Party A and Party B represent and warrant to each other:

 

1.The business and services previously and currently conducted and provided by Party A and Party B comply with the applicable laws and regulations of the People’s Republic of China and relevant countries.

 

2.Party A and Party B will comply with all laws, regulations and industry requirements applicable to their business and services, and have obtained any licenses and approvals required to conduct business and provide services.

 

Article 7 Force Majeure

 

1.If Party B is unable to perform the services due to force majeure, it shall immediately notify Party A and take effective measures to minimize the loss.

 

2.In case of occurrence of any force majeure event during the provision of the services, thus resulting in any product defect, Party B shall immediately notify Party A of the force majeure event and provide a detailed report within [10] days, so that Party A can make insurance claims.

 

3.Both parties hereby agree and understand that force majeure events in operation include civil war, foreign war, revolution, riot, waterway obstruction, project loss, blockade, navigation obstruction, and all legally regulated and recognized events that may pose a risk to delivery.

 

4.The occurrence of force majeure does not mean that the contracting parties are permitted not perform their obligations hereunder, unless the performance becomes impossible due to operation obstruction.

 

Article 8 Dispute Settlement

 

Any dispute arising from or in connection with this Agreement shall be settled by the parties through friendly negotiation.
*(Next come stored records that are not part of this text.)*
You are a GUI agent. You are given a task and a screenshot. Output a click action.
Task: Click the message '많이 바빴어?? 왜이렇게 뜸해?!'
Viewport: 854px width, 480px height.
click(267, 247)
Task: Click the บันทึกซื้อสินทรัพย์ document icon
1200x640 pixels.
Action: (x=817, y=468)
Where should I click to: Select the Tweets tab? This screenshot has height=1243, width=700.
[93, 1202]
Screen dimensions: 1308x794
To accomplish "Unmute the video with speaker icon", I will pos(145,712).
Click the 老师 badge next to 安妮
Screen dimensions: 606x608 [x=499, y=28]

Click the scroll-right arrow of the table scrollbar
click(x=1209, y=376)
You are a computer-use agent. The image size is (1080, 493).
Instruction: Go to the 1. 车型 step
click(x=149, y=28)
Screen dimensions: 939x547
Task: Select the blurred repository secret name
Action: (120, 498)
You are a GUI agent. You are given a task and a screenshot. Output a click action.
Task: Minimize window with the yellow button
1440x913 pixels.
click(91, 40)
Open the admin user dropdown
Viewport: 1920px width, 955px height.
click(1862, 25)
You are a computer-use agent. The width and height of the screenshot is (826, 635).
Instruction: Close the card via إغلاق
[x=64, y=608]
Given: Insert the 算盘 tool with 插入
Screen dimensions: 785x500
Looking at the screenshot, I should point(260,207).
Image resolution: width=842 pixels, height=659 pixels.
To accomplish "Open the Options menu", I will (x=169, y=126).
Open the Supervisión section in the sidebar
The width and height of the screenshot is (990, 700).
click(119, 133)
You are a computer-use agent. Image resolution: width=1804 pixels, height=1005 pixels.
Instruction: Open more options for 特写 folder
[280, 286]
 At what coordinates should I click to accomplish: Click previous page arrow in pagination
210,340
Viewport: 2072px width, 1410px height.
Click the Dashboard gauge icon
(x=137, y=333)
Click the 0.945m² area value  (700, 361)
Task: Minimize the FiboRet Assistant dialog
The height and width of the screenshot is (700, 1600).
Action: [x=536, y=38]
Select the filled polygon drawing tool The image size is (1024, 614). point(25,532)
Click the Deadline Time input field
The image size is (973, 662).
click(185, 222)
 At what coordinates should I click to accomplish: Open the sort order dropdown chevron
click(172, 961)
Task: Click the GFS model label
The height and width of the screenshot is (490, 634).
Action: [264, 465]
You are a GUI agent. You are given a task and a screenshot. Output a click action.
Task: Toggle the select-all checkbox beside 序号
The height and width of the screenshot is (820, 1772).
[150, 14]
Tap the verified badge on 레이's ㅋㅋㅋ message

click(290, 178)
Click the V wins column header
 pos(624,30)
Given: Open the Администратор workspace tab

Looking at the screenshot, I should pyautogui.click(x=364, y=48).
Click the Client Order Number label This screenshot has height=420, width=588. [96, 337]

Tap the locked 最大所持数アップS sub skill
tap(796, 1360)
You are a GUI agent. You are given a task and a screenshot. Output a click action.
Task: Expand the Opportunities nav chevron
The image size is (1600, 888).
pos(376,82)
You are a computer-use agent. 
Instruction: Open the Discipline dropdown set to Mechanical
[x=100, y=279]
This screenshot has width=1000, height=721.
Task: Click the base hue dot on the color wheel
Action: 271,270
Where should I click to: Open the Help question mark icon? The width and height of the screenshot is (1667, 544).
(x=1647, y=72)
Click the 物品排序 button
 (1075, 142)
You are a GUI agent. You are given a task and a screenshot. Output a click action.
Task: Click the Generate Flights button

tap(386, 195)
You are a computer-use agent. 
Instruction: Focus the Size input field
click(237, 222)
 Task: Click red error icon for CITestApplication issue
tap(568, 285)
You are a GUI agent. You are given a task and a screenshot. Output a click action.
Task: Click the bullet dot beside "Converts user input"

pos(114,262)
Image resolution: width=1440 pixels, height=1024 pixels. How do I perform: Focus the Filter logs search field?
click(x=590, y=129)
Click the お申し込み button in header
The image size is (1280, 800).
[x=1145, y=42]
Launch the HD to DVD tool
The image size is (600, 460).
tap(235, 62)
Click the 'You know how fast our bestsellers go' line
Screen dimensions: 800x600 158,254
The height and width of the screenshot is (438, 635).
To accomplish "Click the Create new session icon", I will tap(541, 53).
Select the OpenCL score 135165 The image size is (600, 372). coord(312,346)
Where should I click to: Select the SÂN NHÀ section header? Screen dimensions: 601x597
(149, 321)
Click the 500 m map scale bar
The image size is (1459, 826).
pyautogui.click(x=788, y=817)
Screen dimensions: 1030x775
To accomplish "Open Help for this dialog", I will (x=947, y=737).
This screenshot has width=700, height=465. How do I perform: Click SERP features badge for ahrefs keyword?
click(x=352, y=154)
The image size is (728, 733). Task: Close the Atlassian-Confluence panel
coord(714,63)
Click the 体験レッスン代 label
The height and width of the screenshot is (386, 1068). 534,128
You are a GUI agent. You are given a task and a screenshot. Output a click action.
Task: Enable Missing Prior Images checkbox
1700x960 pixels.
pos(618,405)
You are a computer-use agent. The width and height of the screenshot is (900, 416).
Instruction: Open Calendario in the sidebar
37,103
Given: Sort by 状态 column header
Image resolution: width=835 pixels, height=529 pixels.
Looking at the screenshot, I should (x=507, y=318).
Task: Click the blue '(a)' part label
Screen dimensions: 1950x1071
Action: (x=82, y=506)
If such negotiation fails, a lawsuit may be filed with the people’s court of the location of either party.

 

Article 9 Supplementary Provisions

 

6.1This Agreement shall serve as the overall framework agreement for the parties to carry out business cooperation. Both parties shall actively implement the contents of this Agreement in accordance with the guiding spirit of this Agreement and in compliance with laws and regulations, and shall separately execute an agreement or contract for specific business according to the specific business cooperation.

 

6.2Both parties may, through negotiation, sign a separate written explanation for the cooperation business hereunder and the relevant commercial terms hereof if they are imperfect. The written explanation shall be attached hereto as an appendix, which shall form an integral part of this Agreement. Unless otherwise stated, the terms and conditions of this Agreement shall also apply to the appendixes hereto. In case of any discrepancies between the terms of the appendixes and this Agreement, the explanation in the appendixes shall prevail.

 

6.3For modification and termination of the Agreement and other matters not covered herein, the parties shall execute a supplementary agreement after reaching a consensus through negotiation.

 

6.4This Agreement is made out in duplicate, with Party A and Party B holding one counterpart each. Each counterpart of this Agreement shall have the same legal effect. This Agreement shall take effect after the two parties affix their seals hereto.